### Material provided:
== Segment start ==

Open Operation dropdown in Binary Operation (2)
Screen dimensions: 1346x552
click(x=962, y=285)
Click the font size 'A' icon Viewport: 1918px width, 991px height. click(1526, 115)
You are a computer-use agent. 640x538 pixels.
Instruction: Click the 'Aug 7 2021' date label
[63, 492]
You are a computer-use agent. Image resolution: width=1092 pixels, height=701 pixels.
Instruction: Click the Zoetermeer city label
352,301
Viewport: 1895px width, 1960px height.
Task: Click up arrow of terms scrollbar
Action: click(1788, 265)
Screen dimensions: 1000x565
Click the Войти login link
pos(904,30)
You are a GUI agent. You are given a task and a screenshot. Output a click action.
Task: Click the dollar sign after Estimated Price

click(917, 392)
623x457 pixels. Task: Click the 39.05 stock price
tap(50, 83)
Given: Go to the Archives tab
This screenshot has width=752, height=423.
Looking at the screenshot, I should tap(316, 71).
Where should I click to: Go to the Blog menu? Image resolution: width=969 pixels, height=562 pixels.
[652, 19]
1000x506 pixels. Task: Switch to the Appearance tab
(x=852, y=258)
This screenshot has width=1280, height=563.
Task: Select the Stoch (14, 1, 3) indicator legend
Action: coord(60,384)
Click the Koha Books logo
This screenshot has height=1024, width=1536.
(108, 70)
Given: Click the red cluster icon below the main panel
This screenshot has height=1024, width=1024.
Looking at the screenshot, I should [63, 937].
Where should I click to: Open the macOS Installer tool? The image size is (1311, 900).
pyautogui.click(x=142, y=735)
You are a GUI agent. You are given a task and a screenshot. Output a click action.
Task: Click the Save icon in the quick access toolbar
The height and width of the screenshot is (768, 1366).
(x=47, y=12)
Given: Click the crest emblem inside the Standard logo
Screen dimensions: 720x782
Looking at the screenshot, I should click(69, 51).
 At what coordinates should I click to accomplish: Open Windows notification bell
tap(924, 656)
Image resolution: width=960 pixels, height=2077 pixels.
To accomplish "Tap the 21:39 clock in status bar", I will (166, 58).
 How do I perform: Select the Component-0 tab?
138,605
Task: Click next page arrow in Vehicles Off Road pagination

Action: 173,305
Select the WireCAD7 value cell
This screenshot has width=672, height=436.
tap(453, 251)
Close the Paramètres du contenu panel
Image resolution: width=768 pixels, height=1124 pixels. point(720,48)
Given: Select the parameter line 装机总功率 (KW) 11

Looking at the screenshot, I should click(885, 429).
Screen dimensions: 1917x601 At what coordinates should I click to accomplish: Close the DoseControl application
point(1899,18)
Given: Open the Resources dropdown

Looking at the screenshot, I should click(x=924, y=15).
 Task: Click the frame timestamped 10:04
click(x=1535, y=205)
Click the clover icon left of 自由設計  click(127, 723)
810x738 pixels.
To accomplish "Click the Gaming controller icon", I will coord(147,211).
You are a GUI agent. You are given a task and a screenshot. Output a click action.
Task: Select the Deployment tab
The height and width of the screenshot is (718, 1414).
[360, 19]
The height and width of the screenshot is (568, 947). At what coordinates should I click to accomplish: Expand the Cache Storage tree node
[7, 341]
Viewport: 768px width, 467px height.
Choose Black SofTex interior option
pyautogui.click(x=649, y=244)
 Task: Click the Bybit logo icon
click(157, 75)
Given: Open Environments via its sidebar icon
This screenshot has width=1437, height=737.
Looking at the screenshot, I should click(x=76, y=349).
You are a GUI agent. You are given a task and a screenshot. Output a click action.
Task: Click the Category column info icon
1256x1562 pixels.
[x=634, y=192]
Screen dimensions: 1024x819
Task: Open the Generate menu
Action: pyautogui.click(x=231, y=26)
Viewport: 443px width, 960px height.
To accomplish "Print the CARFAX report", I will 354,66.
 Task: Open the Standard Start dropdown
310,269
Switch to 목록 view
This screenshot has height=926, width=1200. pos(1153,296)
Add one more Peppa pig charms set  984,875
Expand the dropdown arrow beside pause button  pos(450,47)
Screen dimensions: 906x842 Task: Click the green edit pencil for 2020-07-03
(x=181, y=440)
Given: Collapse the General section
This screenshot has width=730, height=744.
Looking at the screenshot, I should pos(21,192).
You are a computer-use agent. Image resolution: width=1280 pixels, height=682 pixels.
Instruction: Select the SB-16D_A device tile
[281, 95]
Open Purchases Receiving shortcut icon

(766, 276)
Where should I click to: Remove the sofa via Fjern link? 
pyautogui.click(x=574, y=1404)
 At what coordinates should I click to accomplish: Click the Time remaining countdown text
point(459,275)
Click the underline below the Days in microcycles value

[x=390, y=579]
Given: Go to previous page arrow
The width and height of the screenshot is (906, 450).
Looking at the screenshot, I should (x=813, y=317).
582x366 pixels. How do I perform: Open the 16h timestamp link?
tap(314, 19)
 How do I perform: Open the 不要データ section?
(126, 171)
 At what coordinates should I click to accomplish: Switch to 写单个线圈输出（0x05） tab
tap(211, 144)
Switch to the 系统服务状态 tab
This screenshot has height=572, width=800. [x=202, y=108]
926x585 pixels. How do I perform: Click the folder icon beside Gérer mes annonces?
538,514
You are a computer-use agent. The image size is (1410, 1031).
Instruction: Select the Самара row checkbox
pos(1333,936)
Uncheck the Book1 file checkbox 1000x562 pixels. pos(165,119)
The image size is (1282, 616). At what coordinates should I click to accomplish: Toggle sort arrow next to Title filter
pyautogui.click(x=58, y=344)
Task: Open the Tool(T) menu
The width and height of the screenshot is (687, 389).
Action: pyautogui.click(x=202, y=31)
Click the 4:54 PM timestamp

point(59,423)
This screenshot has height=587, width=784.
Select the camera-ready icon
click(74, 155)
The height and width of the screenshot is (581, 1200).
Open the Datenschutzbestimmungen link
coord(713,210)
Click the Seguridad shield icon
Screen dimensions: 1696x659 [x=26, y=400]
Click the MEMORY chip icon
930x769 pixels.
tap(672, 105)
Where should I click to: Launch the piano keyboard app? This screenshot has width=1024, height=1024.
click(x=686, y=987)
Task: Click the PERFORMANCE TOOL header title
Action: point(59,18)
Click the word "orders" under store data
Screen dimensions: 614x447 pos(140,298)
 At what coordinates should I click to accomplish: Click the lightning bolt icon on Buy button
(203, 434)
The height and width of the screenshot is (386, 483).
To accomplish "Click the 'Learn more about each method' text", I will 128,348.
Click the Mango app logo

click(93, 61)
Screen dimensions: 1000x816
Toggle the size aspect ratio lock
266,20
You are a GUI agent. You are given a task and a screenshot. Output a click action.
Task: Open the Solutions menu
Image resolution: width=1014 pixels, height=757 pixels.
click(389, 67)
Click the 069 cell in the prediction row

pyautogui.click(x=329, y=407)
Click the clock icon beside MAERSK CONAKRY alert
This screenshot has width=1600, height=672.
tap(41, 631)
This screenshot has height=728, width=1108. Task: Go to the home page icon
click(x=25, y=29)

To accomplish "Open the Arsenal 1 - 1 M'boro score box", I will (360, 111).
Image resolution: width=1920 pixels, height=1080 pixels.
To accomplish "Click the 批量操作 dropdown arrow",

== Segment end ==

### Problem requirements:
In the answer, each entry from the listing must be transcribed exactly.

### Task solution:
Open Operation dropdown in Binary Operation (2)
Screen dimensions: 1346x552
click(x=962, y=285)
Click the font size 'A' icon Viewport: 1918px width, 991px height. click(1526, 115)
You are a computer-use agent. 640x538 pixels.
Instruction: Click the 'Aug 7 2021' date label
[63, 492]
You are a computer-use agent. Image resolution: width=1092 pixels, height=701 pixels.
Instruction: Click the Zoetermeer city label
352,301
Viewport: 1895px width, 1960px height.
Task: Click up arrow of terms scrollbar
Action: click(1788, 265)
Screen dimensions: 1000x565
Click the Войти login link
pos(904,30)
You are a GUI agent. You are given a task and a screenshot. Output a click action.
Task: Click the dollar sign after Estimated Price

click(917, 392)
623x457 pixels. Task: Click the 39.05 stock price
tap(50, 83)
Given: Go to the Archives tab
This screenshot has width=752, height=423.
Looking at the screenshot, I should tap(316, 71).
Where should I click to: Go to the Blog menu? Image resolution: width=969 pixels, height=562 pixels.
[652, 19]
1000x506 pixels. Task: Switch to the Appearance tab
(x=852, y=258)
This screenshot has width=1280, height=563.
Task: Select the Stoch (14, 1, 3) indicator legend
Action: coord(60,384)
Click the Koha Books logo
This screenshot has height=1024, width=1536.
(108, 70)
Given: Click the red cluster icon below the main panel
This screenshot has height=1024, width=1024.
Looking at the screenshot, I should [63, 937].
Where should I click to: Open the macOS Installer tool? The image size is (1311, 900).
pyautogui.click(x=142, y=735)
You are a GUI agent. You are given a task and a screenshot. Output a click action.
Task: Click the Save icon in the quick access toolbar
The height and width of the screenshot is (768, 1366).
(x=47, y=12)
Given: Click the crest emblem inside the Standard logo
Screen dimensions: 720x782
Looking at the screenshot, I should click(69, 51).
 At what coordinates should I click to accomplish: Open Windows notification bell
tap(924, 656)
Image resolution: width=960 pixels, height=2077 pixels.
To accomplish "Tap the 21:39 clock in status bar", I will (166, 58).
 How do I perform: Select the Component-0 tab?
138,605
Task: Click next page arrow in Vehicles Off Road pagination

Action: 173,305
Select the WireCAD7 value cell
This screenshot has width=672, height=436.
tap(453, 251)
Close the Paramètres du contenu panel
Image resolution: width=768 pixels, height=1124 pixels. point(720,48)
Given: Select the parameter line 装机总功率 (KW) 11

Looking at the screenshot, I should click(885, 429).
Screen dimensions: 1917x601 At what coordinates should I click to accomplish: Close the DoseControl application
point(1899,18)
Given: Open the Resources dropdown

Looking at the screenshot, I should click(x=924, y=15).
 Task: Click the frame timestamped 10:04
click(x=1535, y=205)
Click the clover icon left of 自由設計  click(127, 723)
810x738 pixels.
To accomplish "Click the Gaming controller icon", I will coord(147,211).
You are a GUI agent. You are given a task and a screenshot. Output a click action.
Task: Select the Deployment tab
The height and width of the screenshot is (718, 1414).
[360, 19]
The height and width of the screenshot is (568, 947). At what coordinates should I click to accomplish: Expand the Cache Storage tree node
[7, 341]
Viewport: 768px width, 467px height.
Choose Black SofTex interior option
pyautogui.click(x=649, y=244)
 Task: Click the Bybit logo icon
click(157, 75)
Given: Open Environments via its sidebar icon
This screenshot has width=1437, height=737.
Looking at the screenshot, I should click(x=76, y=349).
You are a GUI agent. You are given a task and a screenshot. Output a click action.
Task: Click the Category column info icon
1256x1562 pixels.
[x=634, y=192]
Screen dimensions: 1024x819
Task: Open the Generate menu
Action: pyautogui.click(x=231, y=26)
Viewport: 443px width, 960px height.
To accomplish "Print the CARFAX report", I will 354,66.
 Task: Open the Standard Start dropdown
310,269
Switch to 목록 view
This screenshot has height=926, width=1200. pos(1153,296)
Add one more Peppa pig charms set  984,875
Expand the dropdown arrow beside pause button  pos(450,47)
Screen dimensions: 906x842 Task: Click the green edit pencil for 2020-07-03
(x=181, y=440)
Given: Collapse the General section
This screenshot has width=730, height=744.
Looking at the screenshot, I should pos(21,192).
You are a computer-use agent. Image resolution: width=1280 pixels, height=682 pixels.
Instruction: Select the SB-16D_A device tile
[281, 95]
Open Purchases Receiving shortcut icon

(766, 276)
Where should I click to: Remove the sofa via Fjern link? 
pyautogui.click(x=574, y=1404)
 At what coordinates should I click to accomplish: Click the Time remaining countdown text
point(459,275)
Click the underline below the Days in microcycles value

[x=390, y=579]
Given: Go to previous page arrow
The width and height of the screenshot is (906, 450).
Looking at the screenshot, I should (x=813, y=317).
582x366 pixels. How do I perform: Open the 16h timestamp link?
tap(314, 19)
 How do I perform: Open the 不要データ section?
(126, 171)
 At what coordinates should I click to accomplish: Switch to 写单个线圈输出（0x05） tab
tap(211, 144)
Switch to the 系统服务状态 tab
This screenshot has height=572, width=800. [x=202, y=108]
926x585 pixels. How do I perform: Click the folder icon beside Gérer mes annonces?
538,514
You are a computer-use agent. The image size is (1410, 1031).
Instruction: Select the Самара row checkbox
pos(1333,936)
Uncheck the Book1 file checkbox 1000x562 pixels. pos(165,119)
The image size is (1282, 616). At what coordinates should I click to accomplish: Toggle sort arrow next to Title filter
pyautogui.click(x=58, y=344)
Task: Open the Tool(T) menu
The width and height of the screenshot is (687, 389).
Action: pyautogui.click(x=202, y=31)
Click the 4:54 PM timestamp

point(59,423)
This screenshot has height=587, width=784.
Select the camera-ready icon
click(74, 155)
The height and width of the screenshot is (581, 1200).
Open the Datenschutzbestimmungen link
coord(713,210)
Click the Seguridad shield icon
Screen dimensions: 1696x659 [x=26, y=400]
Click the MEMORY chip icon
930x769 pixels.
tap(672, 105)
Where should I click to: Launch the piano keyboard app? This screenshot has width=1024, height=1024.
click(x=686, y=987)
Task: Click the PERFORMANCE TOOL header title
Action: point(59,18)
Click the word "orders" under store data
Screen dimensions: 614x447 pos(140,298)
 At what coordinates should I click to accomplish: Click the lightning bolt icon on Buy button
(203, 434)
The height and width of the screenshot is (386, 483).
To accomplish "Click the 'Learn more about each method' text", I will 128,348.
Click the Mango app logo

click(93, 61)
Screen dimensions: 1000x816
Toggle the size aspect ratio lock
266,20
You are a GUI agent. You are given a task and a screenshot. Output a click action.
Task: Open the Solutions menu
Image resolution: width=1014 pixels, height=757 pixels.
click(389, 67)
Click the 069 cell in the prediction row

pyautogui.click(x=329, y=407)
Click the clock icon beside MAERSK CONAKRY alert
This screenshot has width=1600, height=672.
tap(41, 631)
This screenshot has height=728, width=1108. Task: Go to the home page icon
click(x=25, y=29)

To accomplish "Open the Arsenal 1 - 1 M'boro score box", I will (360, 111).
Image resolution: width=1920 pixels, height=1080 pixels.
To accomplish "Click the 批量操作 dropdown arrow",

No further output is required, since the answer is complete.